Commit. An interesting word. Commit to memory. Commit suicide. We had him committed. I am going to commit to writing a blog. Yes, an interesting word.
Let’s look at one definition, “to bind or obligate, as by pledge or assurance; pledge: to commit oneself to a promise; to be committed to a course of action.” I like this definition because it includes the word action. To bind myself to a course of action. So, I say I am going to do something (writing a blog) and then I stay the course of action (I continue writing the blog). I give my word and take action. However, the definition implies more than that. I not only give my word and take action, I bind myself to that action. Almost as if I am locking myself up (committing myself) with that action so I cannot escape.
How does commit differ from integrity? If I define integrity as simply honoring your word, doing what you say you are going to do, how does that differ from our definition of commit? If I honored my word 100% of the time would there be a reason the word commit?

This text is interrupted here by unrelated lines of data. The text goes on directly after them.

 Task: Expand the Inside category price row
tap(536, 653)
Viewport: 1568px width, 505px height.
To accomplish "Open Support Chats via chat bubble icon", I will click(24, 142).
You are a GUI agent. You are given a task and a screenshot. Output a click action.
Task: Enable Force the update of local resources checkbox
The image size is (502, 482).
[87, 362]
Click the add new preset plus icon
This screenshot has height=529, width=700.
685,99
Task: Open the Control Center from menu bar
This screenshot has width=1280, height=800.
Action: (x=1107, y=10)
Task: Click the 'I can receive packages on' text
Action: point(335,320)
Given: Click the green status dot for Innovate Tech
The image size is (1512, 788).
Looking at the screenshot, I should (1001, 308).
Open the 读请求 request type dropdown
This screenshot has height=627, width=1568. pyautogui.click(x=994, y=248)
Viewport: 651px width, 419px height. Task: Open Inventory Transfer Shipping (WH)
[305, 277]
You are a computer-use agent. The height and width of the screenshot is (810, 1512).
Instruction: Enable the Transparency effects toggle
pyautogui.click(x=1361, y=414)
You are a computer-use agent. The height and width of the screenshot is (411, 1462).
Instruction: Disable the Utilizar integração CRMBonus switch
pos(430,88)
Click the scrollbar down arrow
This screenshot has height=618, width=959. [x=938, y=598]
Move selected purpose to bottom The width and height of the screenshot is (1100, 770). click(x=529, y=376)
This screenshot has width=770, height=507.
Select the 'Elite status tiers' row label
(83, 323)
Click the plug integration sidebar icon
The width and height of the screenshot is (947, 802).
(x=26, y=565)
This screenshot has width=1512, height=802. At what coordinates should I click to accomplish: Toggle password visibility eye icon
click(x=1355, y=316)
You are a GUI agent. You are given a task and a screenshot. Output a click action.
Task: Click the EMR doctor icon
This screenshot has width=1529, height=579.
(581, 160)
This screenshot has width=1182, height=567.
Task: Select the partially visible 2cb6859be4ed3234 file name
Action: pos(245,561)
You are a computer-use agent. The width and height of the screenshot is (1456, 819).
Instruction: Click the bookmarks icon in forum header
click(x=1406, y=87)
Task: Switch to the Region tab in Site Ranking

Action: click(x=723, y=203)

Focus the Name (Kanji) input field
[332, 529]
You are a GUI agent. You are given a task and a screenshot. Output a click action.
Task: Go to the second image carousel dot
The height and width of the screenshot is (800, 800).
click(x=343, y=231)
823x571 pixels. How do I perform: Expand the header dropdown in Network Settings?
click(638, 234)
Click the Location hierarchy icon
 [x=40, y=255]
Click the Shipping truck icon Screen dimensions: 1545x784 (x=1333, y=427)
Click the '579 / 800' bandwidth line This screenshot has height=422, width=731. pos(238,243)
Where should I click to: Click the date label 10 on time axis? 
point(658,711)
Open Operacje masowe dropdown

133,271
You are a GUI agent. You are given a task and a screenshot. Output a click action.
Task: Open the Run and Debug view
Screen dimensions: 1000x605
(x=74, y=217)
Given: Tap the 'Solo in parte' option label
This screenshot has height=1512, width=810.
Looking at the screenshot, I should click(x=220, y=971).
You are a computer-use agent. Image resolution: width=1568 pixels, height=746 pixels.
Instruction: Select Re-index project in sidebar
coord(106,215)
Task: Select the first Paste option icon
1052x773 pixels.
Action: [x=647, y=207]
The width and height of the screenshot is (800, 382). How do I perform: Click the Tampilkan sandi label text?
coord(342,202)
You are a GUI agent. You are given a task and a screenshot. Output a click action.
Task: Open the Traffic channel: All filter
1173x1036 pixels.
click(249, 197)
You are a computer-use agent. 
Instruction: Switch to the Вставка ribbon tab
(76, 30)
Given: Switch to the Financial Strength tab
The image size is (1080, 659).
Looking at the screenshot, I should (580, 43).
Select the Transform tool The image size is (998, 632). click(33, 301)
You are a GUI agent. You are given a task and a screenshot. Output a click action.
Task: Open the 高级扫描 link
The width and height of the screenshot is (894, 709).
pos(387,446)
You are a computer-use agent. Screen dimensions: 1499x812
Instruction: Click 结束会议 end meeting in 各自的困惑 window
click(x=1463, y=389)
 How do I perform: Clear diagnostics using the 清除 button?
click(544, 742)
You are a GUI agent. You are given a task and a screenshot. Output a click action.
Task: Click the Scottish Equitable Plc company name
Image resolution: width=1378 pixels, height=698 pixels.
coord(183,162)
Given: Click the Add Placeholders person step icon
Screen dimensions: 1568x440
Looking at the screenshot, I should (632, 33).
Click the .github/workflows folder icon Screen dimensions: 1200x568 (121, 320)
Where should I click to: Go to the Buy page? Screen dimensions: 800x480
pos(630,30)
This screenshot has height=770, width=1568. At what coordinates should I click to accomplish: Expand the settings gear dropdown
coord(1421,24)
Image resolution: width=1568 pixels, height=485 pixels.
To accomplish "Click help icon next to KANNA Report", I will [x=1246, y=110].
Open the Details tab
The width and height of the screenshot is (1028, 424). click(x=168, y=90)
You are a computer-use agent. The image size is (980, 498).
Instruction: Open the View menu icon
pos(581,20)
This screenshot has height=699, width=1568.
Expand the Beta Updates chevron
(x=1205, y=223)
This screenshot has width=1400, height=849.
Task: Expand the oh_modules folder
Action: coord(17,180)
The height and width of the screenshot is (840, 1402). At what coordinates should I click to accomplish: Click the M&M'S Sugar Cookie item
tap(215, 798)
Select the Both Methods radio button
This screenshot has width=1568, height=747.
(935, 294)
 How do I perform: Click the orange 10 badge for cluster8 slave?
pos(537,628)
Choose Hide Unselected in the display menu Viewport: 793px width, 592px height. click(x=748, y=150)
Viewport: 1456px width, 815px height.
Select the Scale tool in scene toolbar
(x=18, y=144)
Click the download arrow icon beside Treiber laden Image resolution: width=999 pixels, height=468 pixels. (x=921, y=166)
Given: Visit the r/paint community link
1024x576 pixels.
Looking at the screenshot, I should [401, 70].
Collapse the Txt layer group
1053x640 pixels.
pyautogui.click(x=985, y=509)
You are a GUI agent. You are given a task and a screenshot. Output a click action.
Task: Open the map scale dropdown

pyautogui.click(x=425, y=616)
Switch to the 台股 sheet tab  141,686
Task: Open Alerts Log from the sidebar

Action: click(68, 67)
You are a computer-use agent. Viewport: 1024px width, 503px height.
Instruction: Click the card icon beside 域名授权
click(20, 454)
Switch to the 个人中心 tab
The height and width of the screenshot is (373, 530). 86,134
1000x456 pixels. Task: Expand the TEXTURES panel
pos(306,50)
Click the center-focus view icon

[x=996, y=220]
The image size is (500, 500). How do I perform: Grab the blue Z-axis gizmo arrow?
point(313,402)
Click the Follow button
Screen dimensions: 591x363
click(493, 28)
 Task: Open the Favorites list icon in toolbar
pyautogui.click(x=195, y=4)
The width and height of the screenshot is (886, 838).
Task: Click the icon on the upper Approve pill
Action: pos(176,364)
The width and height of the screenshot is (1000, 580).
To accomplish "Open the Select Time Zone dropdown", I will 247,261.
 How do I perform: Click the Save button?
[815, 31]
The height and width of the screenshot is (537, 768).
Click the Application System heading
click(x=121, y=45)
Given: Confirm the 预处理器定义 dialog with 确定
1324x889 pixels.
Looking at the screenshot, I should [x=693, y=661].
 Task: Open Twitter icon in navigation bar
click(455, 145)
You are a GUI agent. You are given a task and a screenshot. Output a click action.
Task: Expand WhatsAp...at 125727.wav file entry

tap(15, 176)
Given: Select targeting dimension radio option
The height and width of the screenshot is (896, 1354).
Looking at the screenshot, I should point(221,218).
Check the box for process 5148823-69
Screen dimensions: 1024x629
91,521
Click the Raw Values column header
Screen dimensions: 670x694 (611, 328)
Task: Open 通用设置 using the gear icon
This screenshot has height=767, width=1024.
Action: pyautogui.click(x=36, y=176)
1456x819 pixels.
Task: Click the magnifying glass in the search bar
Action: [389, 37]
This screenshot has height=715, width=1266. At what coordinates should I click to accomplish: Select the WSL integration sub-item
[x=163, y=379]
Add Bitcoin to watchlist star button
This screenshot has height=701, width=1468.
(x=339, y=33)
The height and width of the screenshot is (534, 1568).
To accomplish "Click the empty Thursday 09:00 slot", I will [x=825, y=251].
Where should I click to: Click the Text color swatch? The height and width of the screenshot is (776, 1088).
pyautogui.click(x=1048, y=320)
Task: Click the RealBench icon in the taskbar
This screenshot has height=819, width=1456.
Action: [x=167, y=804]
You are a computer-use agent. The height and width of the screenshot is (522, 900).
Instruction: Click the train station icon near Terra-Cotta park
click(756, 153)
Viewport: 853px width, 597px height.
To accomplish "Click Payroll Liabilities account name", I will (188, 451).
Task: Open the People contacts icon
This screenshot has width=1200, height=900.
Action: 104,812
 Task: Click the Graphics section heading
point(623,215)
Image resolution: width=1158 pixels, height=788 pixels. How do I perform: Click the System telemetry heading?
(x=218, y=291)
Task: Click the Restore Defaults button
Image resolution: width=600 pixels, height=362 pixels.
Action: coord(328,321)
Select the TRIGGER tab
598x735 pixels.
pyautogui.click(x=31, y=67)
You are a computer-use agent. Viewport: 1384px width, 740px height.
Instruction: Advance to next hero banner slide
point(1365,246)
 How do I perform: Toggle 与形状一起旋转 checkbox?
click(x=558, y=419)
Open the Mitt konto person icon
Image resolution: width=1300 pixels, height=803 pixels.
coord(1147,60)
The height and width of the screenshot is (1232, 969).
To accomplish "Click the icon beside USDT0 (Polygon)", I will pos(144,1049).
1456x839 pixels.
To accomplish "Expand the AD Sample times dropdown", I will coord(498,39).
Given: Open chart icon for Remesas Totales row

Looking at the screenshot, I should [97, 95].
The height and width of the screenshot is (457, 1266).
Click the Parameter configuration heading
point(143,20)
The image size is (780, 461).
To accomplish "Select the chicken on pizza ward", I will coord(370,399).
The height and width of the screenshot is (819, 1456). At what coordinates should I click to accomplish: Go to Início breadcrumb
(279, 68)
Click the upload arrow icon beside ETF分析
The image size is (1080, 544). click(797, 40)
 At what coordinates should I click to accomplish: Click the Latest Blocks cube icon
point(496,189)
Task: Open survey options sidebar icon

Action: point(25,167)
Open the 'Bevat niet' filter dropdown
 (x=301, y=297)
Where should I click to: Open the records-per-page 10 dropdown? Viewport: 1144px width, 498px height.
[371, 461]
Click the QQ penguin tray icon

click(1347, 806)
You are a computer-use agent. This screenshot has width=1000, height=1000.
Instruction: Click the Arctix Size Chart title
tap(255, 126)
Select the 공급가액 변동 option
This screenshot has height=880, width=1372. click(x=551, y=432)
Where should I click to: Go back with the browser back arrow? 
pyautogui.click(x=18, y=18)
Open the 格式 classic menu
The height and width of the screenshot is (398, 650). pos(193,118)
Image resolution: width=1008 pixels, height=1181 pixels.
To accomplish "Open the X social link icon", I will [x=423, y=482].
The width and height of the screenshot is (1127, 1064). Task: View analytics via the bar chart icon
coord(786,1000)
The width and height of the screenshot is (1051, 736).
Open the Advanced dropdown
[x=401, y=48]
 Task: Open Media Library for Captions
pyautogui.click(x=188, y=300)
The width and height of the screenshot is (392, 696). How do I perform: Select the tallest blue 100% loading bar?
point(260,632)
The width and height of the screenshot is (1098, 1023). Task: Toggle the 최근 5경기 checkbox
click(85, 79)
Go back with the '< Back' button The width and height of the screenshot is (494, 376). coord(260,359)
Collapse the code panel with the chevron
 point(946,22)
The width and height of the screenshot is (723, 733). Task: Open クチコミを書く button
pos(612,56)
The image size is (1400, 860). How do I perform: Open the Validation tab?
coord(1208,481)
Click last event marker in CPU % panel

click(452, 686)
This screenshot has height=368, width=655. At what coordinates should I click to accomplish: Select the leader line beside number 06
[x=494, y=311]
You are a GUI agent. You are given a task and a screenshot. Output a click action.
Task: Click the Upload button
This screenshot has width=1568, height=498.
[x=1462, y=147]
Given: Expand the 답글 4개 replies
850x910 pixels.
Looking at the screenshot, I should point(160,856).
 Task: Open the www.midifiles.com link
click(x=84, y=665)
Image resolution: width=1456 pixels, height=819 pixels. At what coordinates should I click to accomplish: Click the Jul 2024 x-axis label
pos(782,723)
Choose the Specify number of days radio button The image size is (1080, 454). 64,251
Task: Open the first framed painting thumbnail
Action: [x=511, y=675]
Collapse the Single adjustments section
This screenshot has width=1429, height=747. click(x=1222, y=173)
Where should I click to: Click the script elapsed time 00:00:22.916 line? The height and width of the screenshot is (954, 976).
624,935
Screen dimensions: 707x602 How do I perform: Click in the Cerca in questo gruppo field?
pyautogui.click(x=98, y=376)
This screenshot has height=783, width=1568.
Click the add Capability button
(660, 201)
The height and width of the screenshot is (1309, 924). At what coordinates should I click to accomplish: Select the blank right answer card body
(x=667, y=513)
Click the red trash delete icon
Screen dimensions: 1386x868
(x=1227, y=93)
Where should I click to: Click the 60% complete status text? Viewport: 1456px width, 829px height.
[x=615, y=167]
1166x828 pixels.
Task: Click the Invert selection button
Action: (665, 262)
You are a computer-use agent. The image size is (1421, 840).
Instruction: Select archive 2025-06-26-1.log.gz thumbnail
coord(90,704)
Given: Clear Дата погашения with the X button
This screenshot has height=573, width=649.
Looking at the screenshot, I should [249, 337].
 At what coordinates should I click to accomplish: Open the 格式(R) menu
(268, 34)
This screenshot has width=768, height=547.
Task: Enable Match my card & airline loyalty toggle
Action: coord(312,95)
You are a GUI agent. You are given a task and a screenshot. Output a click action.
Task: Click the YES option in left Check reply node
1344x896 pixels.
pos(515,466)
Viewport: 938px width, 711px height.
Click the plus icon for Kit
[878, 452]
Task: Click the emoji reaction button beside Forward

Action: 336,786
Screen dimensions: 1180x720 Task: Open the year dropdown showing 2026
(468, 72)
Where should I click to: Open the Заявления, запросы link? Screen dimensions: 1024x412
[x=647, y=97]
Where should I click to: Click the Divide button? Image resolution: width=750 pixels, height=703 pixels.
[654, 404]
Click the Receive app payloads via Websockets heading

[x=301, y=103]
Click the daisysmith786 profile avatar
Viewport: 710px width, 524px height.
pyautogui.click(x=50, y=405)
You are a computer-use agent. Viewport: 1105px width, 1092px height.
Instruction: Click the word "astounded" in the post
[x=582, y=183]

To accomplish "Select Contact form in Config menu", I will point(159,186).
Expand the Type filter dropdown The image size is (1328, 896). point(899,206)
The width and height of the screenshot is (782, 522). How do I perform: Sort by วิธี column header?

In my view, it seems as if I commit to something if I know it will be difficult to honor my word to or if I have not been able to honor my word to this in the past. For example, things that people would commit to: marriage, exercising, quitting smoking, writing, eating healthy etc. It would be weird to hear a kid say they were committing to playing video games, or watching tv, or hanging out with friends. We don’t say we are going to commit to something if we know we are going to do it. Maybe it’s implied or maybe the intention isn’t necessary. What lies in the difference?
What is the difference for you? Where do you need commitment? Where do you not?